● **WHAT THE TASK REQUIRES**
Could you edit the rows starting at the line containing "Describe the element at coordinates (88, 217)" and ending at the line containing "pyautogui.click(x=474, y=128)" so that each "Identify the location of" becomes "Find the position of", with nothing else changed, and return only those lines?

● **DATA TO PROCESS**
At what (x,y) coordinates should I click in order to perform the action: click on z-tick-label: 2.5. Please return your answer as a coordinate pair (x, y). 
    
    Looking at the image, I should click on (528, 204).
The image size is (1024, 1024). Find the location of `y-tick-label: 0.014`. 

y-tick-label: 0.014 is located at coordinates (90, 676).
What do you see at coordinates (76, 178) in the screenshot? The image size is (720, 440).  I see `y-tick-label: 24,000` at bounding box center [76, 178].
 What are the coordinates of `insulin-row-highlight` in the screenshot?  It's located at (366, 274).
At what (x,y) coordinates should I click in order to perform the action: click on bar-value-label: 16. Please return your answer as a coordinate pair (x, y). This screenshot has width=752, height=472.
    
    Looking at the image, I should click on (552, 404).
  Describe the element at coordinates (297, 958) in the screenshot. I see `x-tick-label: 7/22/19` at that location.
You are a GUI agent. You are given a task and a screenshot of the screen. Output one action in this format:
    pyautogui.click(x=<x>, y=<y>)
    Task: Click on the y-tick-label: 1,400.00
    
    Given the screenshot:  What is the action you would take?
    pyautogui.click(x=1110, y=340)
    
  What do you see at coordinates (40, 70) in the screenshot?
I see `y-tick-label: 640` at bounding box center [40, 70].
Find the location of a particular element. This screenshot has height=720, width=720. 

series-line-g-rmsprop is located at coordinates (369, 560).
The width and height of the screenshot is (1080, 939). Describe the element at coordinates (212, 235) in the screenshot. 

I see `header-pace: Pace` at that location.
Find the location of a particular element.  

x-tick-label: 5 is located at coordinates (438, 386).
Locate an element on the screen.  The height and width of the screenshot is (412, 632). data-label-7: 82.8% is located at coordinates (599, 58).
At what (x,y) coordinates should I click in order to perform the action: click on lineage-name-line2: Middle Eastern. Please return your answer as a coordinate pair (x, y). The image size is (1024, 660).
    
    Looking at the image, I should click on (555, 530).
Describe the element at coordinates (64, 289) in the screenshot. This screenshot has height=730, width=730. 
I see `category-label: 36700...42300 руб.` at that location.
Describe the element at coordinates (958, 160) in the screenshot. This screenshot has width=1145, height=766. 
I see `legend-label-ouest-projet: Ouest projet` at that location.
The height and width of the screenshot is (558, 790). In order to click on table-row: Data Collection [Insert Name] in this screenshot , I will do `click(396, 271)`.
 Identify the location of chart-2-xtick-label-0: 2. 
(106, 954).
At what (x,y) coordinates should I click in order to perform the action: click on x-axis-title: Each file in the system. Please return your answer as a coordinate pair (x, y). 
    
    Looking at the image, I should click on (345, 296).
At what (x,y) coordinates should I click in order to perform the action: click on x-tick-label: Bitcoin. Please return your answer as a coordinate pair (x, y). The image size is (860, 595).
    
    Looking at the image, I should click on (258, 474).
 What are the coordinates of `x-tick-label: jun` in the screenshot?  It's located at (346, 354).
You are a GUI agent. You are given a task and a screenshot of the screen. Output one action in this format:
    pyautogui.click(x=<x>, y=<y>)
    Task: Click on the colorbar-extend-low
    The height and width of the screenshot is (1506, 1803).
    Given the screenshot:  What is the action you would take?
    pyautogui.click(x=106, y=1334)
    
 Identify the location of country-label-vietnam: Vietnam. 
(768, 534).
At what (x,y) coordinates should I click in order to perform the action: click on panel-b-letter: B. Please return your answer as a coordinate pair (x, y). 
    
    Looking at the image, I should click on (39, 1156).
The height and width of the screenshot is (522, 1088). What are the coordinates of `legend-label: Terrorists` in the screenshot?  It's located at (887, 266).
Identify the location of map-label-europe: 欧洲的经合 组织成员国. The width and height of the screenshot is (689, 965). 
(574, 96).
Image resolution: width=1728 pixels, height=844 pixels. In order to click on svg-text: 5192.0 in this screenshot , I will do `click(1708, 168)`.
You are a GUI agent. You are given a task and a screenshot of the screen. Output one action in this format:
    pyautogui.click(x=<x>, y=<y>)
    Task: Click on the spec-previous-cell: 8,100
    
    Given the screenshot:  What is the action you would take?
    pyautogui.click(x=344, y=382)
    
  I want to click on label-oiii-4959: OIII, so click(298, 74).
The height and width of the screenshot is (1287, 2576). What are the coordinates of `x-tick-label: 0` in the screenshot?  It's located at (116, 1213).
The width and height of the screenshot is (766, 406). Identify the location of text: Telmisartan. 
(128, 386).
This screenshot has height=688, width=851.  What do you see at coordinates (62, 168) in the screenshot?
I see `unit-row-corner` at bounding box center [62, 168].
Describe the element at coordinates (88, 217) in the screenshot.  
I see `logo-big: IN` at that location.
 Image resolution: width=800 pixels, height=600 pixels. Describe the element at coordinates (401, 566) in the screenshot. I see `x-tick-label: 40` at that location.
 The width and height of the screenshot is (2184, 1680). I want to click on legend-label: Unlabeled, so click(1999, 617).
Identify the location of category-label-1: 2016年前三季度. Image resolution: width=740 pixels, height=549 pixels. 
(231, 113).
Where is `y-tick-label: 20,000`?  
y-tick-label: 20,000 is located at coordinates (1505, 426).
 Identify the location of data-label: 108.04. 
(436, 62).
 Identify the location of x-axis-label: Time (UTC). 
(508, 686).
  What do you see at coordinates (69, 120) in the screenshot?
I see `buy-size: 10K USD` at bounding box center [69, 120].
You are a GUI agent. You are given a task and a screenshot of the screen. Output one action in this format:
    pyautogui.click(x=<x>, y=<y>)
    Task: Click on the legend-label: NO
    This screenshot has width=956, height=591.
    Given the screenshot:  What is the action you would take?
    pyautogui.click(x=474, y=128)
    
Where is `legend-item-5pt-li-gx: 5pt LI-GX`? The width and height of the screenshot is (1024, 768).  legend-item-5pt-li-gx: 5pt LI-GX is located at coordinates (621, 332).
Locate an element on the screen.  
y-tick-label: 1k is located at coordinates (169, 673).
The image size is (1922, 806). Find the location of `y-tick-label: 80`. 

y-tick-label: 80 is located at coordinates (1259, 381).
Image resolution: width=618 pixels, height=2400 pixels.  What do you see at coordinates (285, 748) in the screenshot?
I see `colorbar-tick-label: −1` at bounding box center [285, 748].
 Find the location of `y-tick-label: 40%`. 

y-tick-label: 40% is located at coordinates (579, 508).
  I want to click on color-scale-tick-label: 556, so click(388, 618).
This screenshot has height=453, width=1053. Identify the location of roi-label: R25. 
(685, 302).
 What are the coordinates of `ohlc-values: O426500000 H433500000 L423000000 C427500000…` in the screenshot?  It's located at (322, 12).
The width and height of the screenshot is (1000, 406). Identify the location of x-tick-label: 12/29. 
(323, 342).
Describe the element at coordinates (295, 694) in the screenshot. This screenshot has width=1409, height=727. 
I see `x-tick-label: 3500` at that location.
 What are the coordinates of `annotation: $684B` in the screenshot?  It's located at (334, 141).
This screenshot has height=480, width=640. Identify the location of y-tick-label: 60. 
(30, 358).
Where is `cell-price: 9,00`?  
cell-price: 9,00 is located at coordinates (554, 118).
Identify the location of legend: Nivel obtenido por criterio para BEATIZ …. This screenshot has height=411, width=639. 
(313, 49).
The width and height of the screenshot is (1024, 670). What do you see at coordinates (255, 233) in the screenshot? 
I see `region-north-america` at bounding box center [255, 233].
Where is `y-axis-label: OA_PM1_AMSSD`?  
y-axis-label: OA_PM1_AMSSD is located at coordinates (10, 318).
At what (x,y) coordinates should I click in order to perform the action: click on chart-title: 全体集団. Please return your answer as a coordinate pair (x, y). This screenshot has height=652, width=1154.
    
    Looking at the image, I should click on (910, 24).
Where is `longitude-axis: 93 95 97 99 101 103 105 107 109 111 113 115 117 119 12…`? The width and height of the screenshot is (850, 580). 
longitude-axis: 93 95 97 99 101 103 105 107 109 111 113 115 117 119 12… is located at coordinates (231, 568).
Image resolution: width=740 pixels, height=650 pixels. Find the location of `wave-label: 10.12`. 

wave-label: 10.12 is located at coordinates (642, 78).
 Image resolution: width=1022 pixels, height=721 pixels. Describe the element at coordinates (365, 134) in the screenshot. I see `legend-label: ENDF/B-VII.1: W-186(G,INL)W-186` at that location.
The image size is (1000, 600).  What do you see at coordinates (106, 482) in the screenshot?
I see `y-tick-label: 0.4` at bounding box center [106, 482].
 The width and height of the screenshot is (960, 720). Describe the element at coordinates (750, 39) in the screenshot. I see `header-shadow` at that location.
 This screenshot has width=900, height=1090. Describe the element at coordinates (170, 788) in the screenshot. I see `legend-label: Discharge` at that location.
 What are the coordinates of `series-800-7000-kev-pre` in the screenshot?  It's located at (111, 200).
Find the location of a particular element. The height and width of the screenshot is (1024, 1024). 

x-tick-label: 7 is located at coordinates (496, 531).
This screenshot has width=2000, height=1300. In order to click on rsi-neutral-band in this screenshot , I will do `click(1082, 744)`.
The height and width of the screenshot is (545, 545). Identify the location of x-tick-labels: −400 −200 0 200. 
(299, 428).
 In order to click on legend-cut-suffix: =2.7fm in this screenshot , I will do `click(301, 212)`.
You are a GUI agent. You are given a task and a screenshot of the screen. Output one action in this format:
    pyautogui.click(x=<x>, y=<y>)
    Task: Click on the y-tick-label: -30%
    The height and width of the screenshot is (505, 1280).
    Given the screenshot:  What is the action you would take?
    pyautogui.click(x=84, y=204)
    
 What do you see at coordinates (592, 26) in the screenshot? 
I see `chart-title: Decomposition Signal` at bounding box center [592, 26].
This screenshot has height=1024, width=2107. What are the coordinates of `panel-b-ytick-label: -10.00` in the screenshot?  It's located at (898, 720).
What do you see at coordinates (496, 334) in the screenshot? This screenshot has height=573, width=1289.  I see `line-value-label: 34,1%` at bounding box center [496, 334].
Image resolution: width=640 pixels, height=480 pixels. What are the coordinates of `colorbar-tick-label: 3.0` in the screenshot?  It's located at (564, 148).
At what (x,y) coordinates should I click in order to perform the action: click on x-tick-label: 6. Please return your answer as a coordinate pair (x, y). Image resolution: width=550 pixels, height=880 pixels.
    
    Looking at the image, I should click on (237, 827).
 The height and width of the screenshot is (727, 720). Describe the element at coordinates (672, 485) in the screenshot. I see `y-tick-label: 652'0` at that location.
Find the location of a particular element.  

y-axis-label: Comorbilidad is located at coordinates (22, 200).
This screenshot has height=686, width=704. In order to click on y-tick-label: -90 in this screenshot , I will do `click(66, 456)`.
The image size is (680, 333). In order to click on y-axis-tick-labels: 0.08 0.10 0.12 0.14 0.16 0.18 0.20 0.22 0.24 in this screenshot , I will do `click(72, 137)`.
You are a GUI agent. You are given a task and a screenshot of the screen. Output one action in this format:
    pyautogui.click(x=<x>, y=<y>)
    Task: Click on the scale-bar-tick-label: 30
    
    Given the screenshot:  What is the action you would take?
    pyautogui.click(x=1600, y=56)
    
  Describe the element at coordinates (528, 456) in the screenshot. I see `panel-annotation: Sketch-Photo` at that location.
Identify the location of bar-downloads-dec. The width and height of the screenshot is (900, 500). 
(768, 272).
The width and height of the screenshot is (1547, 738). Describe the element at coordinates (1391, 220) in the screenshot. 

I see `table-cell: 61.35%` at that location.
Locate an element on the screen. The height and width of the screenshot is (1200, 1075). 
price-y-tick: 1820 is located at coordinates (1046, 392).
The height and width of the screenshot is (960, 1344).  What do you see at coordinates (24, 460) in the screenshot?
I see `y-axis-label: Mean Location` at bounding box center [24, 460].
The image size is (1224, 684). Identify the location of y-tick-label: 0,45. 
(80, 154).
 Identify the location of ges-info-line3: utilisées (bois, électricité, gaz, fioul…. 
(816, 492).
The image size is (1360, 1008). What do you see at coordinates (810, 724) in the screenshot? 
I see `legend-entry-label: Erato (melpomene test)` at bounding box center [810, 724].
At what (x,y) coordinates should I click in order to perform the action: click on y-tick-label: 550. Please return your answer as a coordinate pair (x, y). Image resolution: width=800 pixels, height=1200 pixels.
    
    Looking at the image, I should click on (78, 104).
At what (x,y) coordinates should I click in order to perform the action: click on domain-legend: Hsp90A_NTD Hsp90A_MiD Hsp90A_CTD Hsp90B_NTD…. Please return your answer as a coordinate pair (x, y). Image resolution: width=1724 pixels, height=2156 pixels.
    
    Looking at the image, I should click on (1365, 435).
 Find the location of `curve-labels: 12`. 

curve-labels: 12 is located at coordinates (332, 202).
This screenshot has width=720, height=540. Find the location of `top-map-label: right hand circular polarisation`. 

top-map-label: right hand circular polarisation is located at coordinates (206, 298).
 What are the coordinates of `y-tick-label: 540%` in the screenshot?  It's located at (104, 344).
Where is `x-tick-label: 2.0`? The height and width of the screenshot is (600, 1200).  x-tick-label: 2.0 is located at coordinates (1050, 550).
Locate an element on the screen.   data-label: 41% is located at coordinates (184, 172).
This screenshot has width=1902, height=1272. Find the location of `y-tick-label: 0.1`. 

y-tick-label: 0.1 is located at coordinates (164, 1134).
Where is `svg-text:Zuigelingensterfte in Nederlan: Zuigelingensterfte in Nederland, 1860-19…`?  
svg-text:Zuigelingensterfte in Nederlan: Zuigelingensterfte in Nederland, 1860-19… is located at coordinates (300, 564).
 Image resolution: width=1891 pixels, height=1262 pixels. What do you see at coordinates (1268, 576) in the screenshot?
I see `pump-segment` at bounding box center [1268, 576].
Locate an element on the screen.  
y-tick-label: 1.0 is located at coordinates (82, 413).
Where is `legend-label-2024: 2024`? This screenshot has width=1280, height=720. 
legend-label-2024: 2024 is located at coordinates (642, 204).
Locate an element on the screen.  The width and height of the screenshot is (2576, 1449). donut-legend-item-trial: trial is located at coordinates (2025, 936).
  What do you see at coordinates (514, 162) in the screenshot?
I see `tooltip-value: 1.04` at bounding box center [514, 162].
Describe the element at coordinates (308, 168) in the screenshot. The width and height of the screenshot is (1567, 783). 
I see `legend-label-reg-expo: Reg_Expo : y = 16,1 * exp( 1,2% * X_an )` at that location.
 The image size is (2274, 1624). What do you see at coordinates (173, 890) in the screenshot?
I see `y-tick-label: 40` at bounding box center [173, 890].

● **WRITTEN SOLUTION**
Describe the element at coordinates (88, 217) in the screenshot.  
I see `logo-big: IN` at that location.
 Image resolution: width=800 pixels, height=600 pixels. Describe the element at coordinates (401, 566) in the screenshot. I see `x-tick-label: 40` at that location.
 The width and height of the screenshot is (2184, 1680). I want to click on legend-label: Unlabeled, so click(1999, 617).
Find the position of category-label-1: 2016年前三季度. Image resolution: width=740 pixels, height=549 pixels. 
(231, 113).
Where is `y-tick-label: 20,000`?  
y-tick-label: 20,000 is located at coordinates (1505, 426).
 Find the position of data-label: 108.04. 
(436, 62).
 Find the position of x-axis-label: Time (UTC). 
(508, 686).
  What do you see at coordinates (69, 120) in the screenshot?
I see `buy-size: 10K USD` at bounding box center [69, 120].
You are a GUI agent. You are given a task and a screenshot of the screen. Output one action in this format:
    pyautogui.click(x=<x>, y=<y>)
    Task: Click on the legend-label: NO
    This screenshot has width=956, height=591.
    Given the screenshot:  What is the action you would take?
    pyautogui.click(x=474, y=128)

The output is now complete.